The solving step is:

First, let's tackle part a: factoring $f(x)=9 x^{3}-33 x^{2}+19 x-3$. We're given a super helpful hint: 3 is a "zero"! This means that if we plug in $x=3$, the whole thing becomes 0. A cool math rule, called the Factor Theorem, tells us that if 3 is a zero, then $(x-3)$ must be one of the factors of our polynomial.

To find the other factors, we can "divide" $f(x)$ by $(x-3)$. I like to use a neat shortcut called synthetic division for this!
I write down the coefficients of $f(x)$ (which are 9, -33, 19, and -3) and then use the zero, 3, outside:

```
3 | 9 -33 19 -3
| 27 -18 3
--------------------
9 -6 1 0
```
The numbers at the bottom (9, -6, 1) are the coefficients of the polynomial that's left after dividing. Since we started with an $x^3$ term and divided by an $x$ term, our new polynomial will start with an $x^2$ term. So, it's $9x^2 - 6x + 1$. The very last number (0) is the remainder, which is 0, just like we expected because 3 is a zero!

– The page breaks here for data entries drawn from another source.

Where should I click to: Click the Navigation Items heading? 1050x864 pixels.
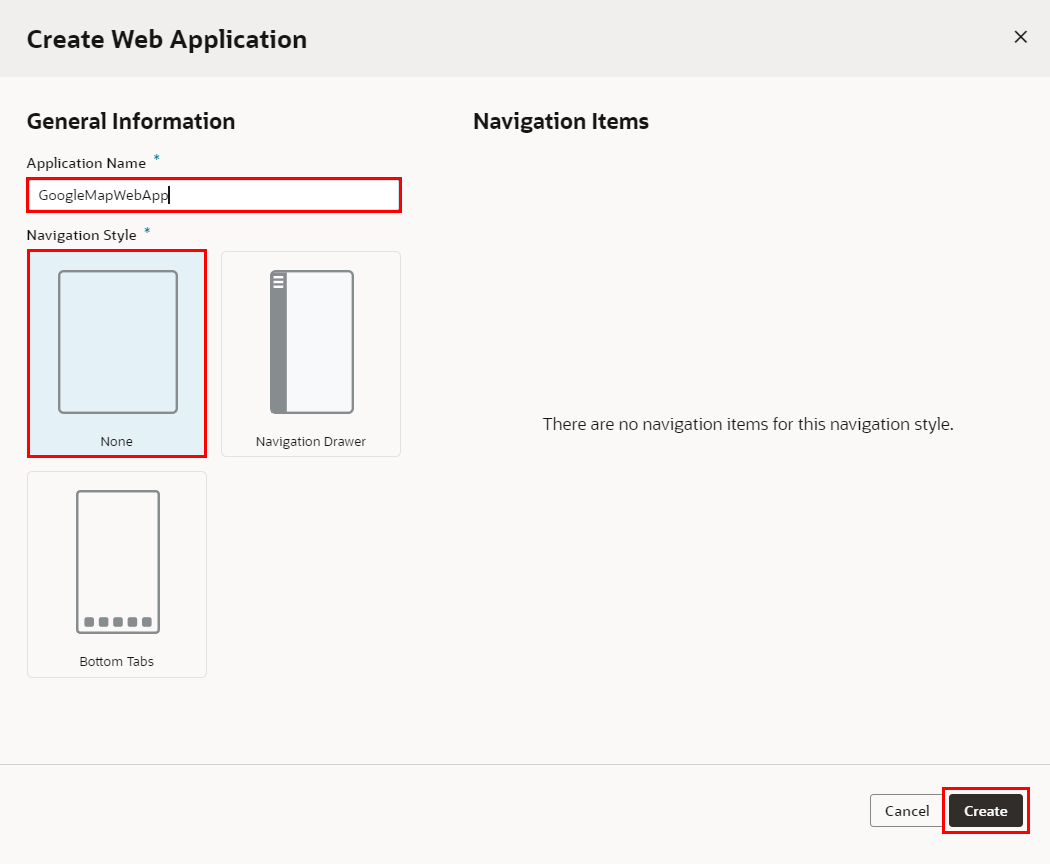coord(561,122)
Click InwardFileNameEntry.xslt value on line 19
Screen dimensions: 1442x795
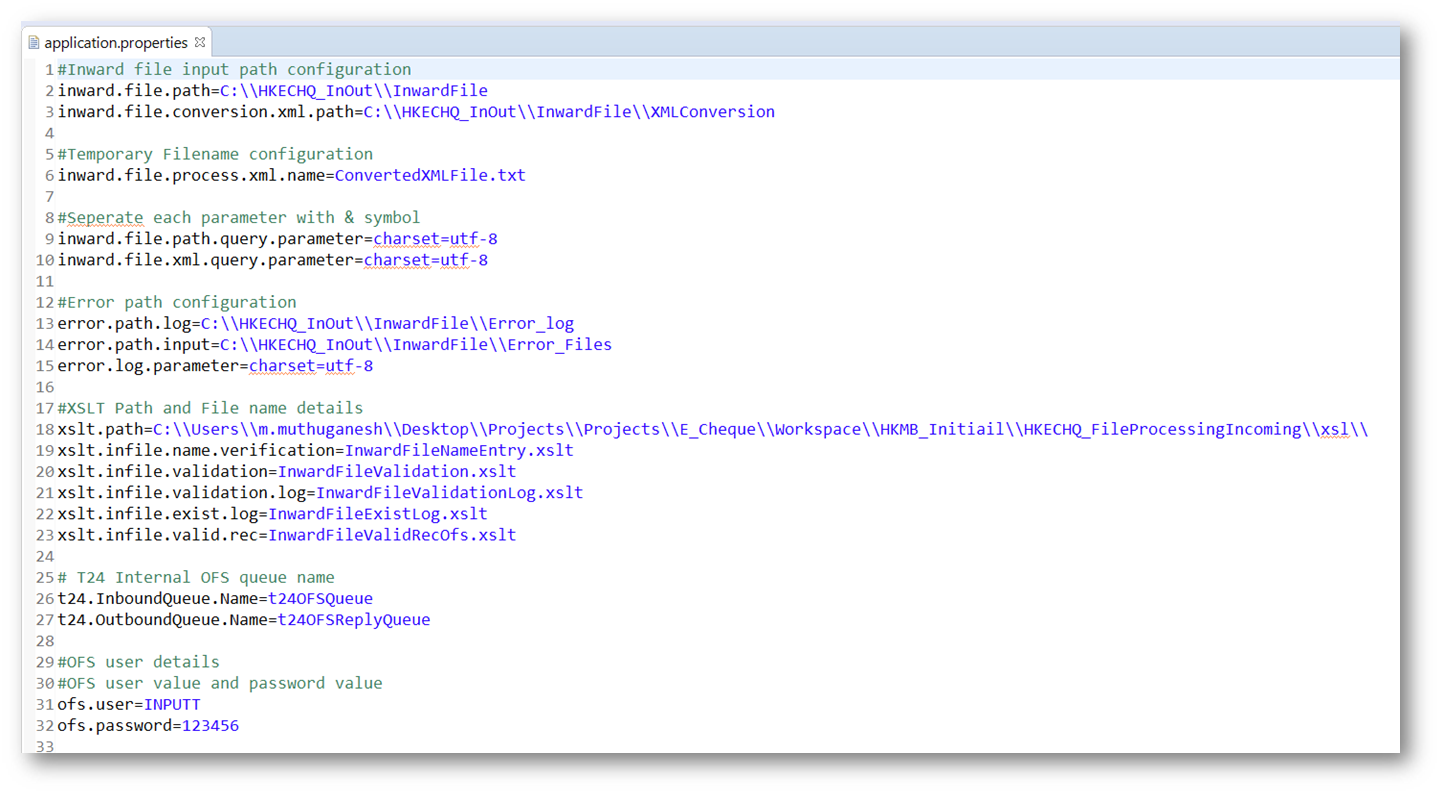point(459,451)
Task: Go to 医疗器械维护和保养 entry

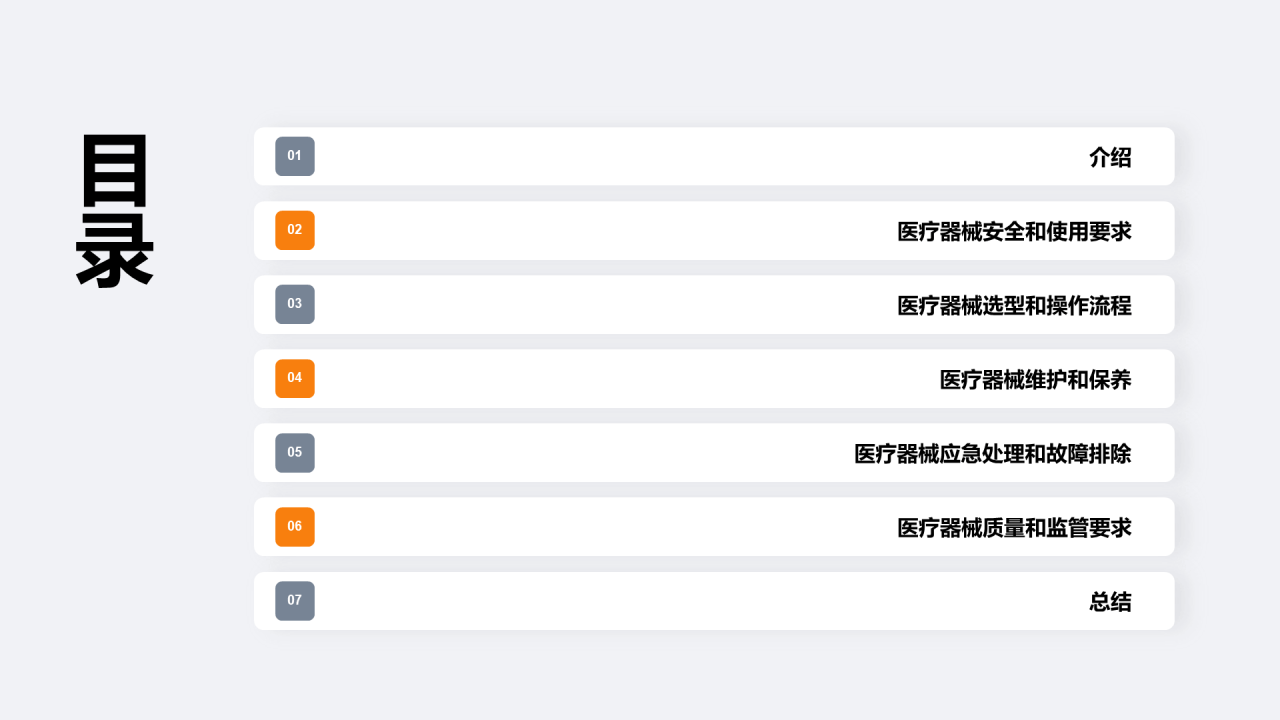Action: click(1035, 379)
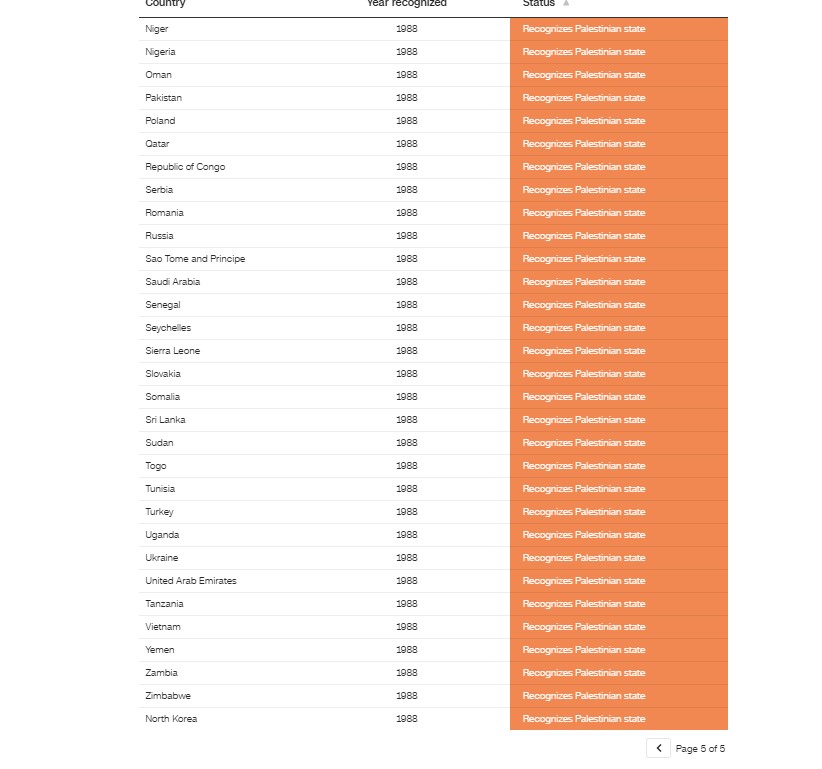Click Zimbabwe's recognition status cell
The width and height of the screenshot is (822, 769).
[618, 696]
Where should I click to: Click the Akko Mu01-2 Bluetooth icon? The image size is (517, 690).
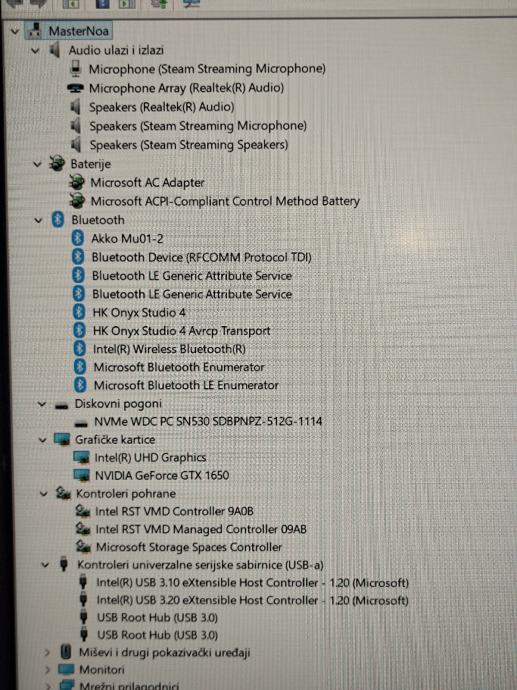tap(78, 239)
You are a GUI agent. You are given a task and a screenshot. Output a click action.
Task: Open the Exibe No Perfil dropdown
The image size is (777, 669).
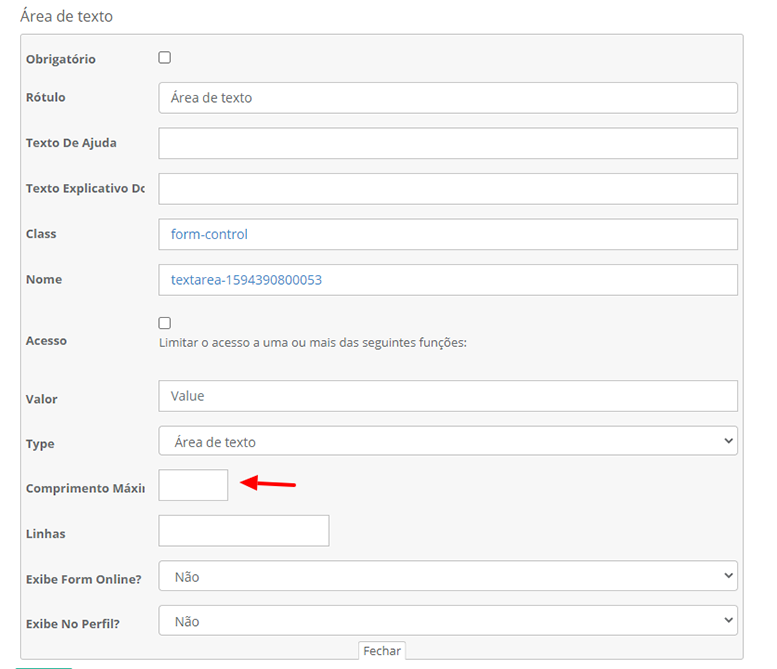447,621

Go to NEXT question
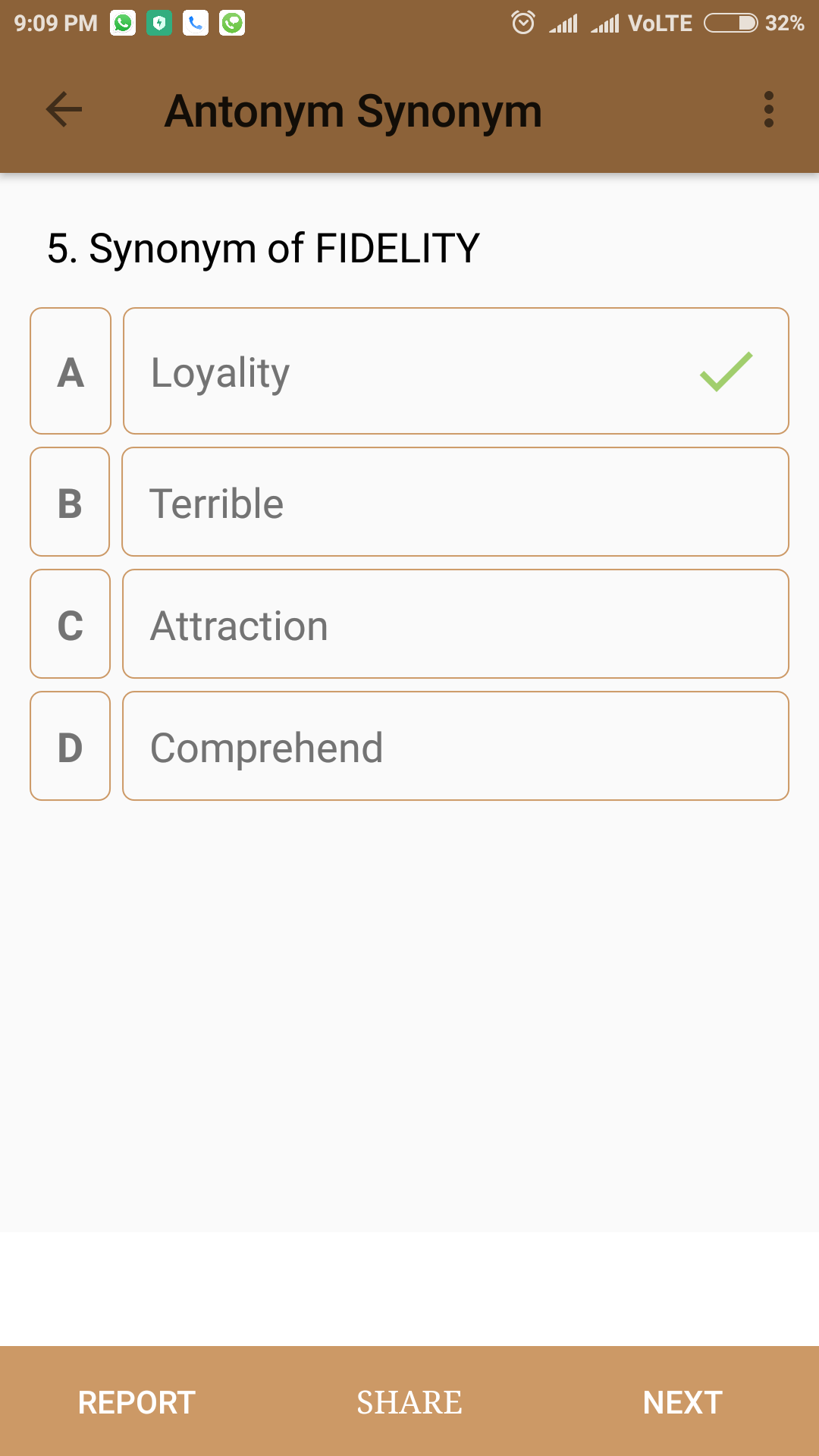(x=682, y=1402)
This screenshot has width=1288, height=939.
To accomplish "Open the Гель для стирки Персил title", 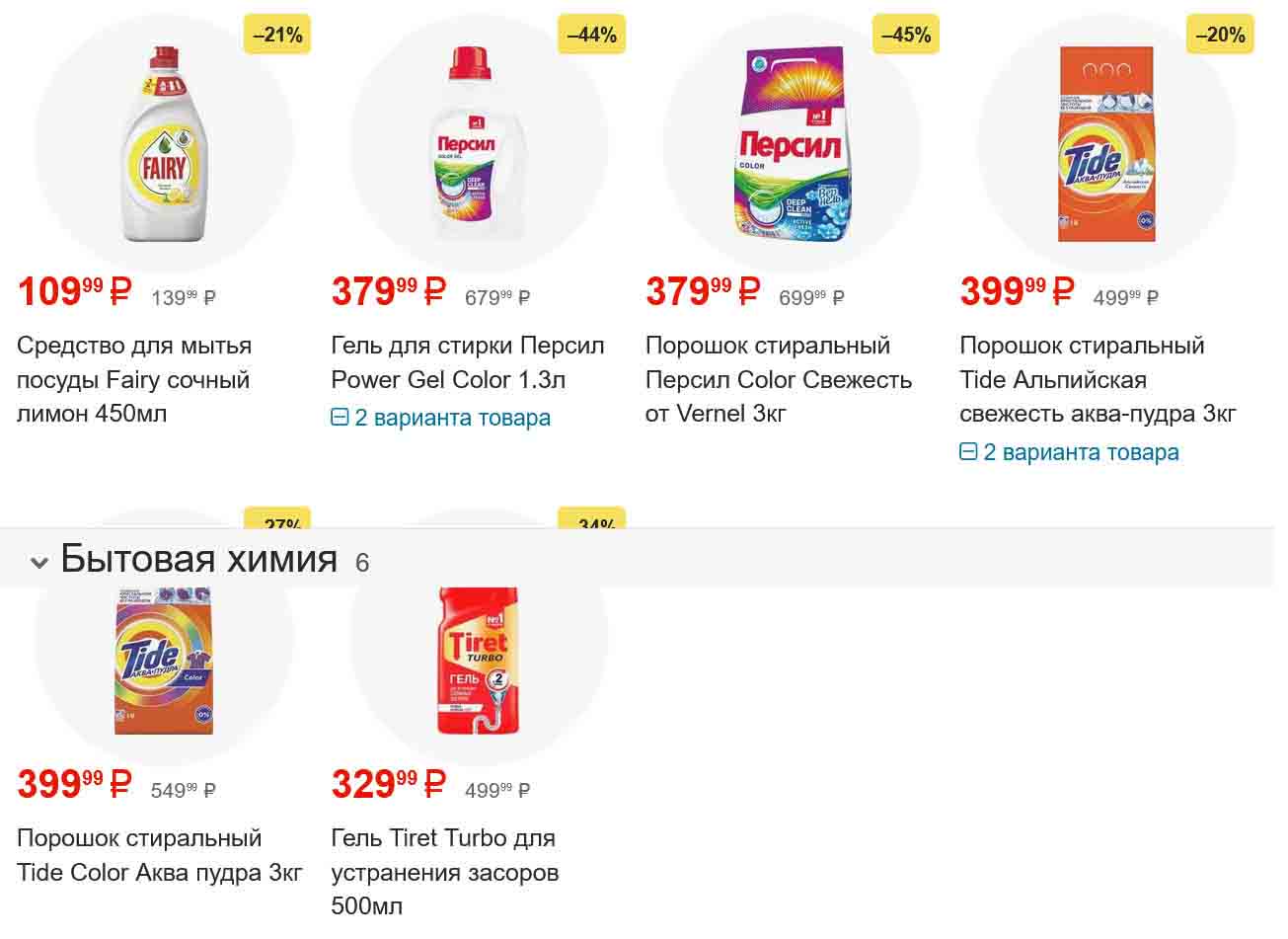I will click(467, 362).
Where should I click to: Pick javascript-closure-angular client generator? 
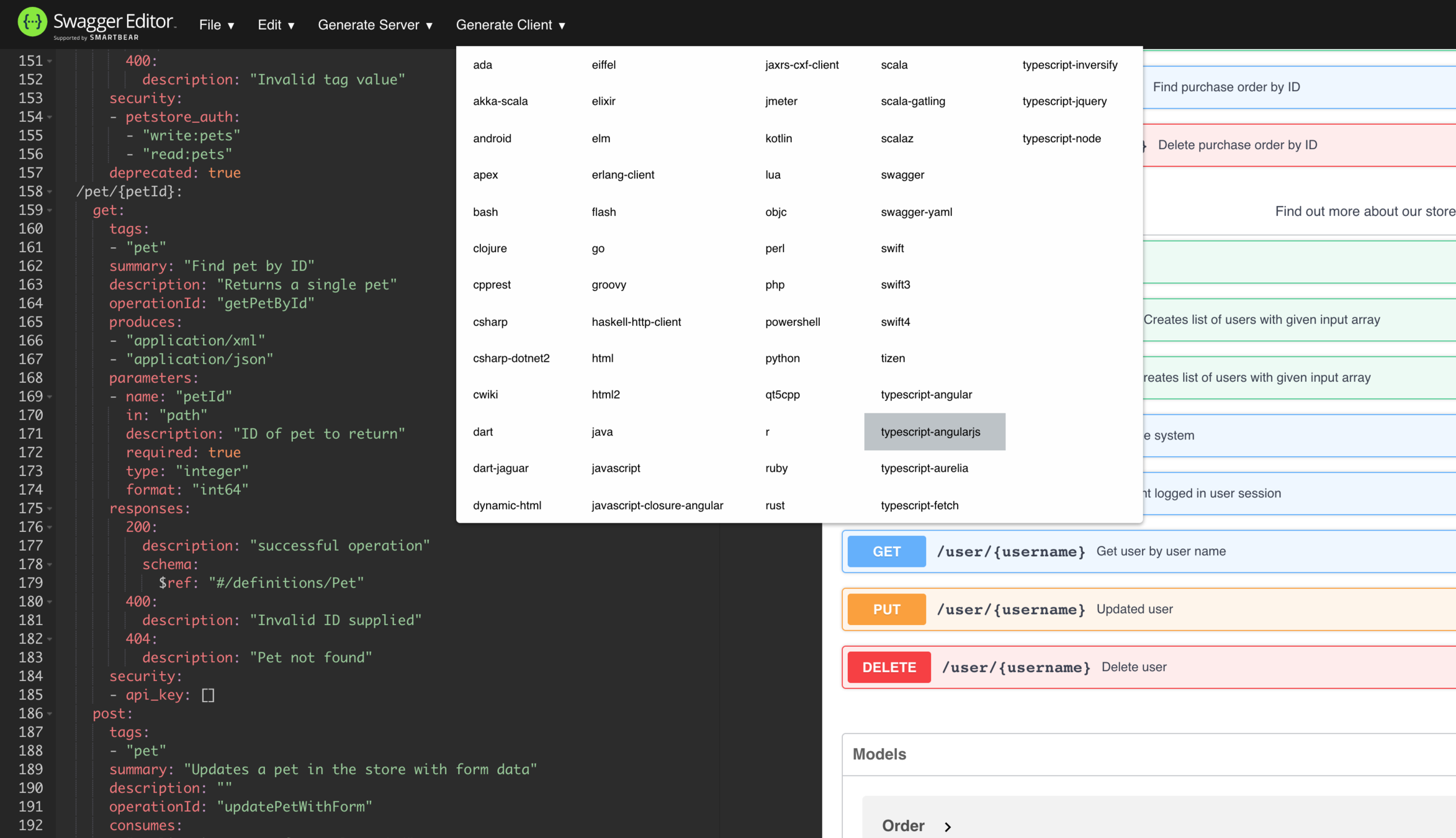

So now we know that $f(x) = (x-3)(9x^2 - 6x + 1)$.
But wait, we're not done factoring yet! We still have that $9x^2 - 6x + 1$ part. I looked at it closely and realized it's a special kind of polynomial called a "perfect square trinomial." It's like $(something - something\_else)^2$.
Can you spot it? $9x^2$ is $(3x)^2$, and $1$ is $(1)^2$. And the middle term, $-6x$, is exactly $2 \times (3x) \times (1)$ with a minus sign!
So, $9x^2 - 6x + 1$ can be neatly written as $(3x-1)^2$.

Putting it all together for part a, the fully factored form of $f(x)$ is $f(x) = (x-3)(3x-1)^2$.

Now for part b: we need to solve the equation $9 x^{3}-33 x^{2}+19 x-3=0$.
This is super easy now because we just factored the left side!
So the equation becomes $(x-3)(3x-1)^2 = 0$.

When we have a bunch of things multiplied together that equal zero, it means at least one of those things *has* to be zero. This is a very handy rule!
So, we have two possibilities for our factors:
1. The first factor is zero: $x-3 = 0$
If $x-3=0$, then we just add 3 to both sides to get $x=3$.
2. The second factor is zero: $3x-1 = 0$
If $3x-1=0$, we first add 1 to both sides to get $3x=1$. Then, we divide both sides by 3 to get $x=1/3$.

So, the solutions (or zeros) to the equation are $x=3$ and $x=1/3$.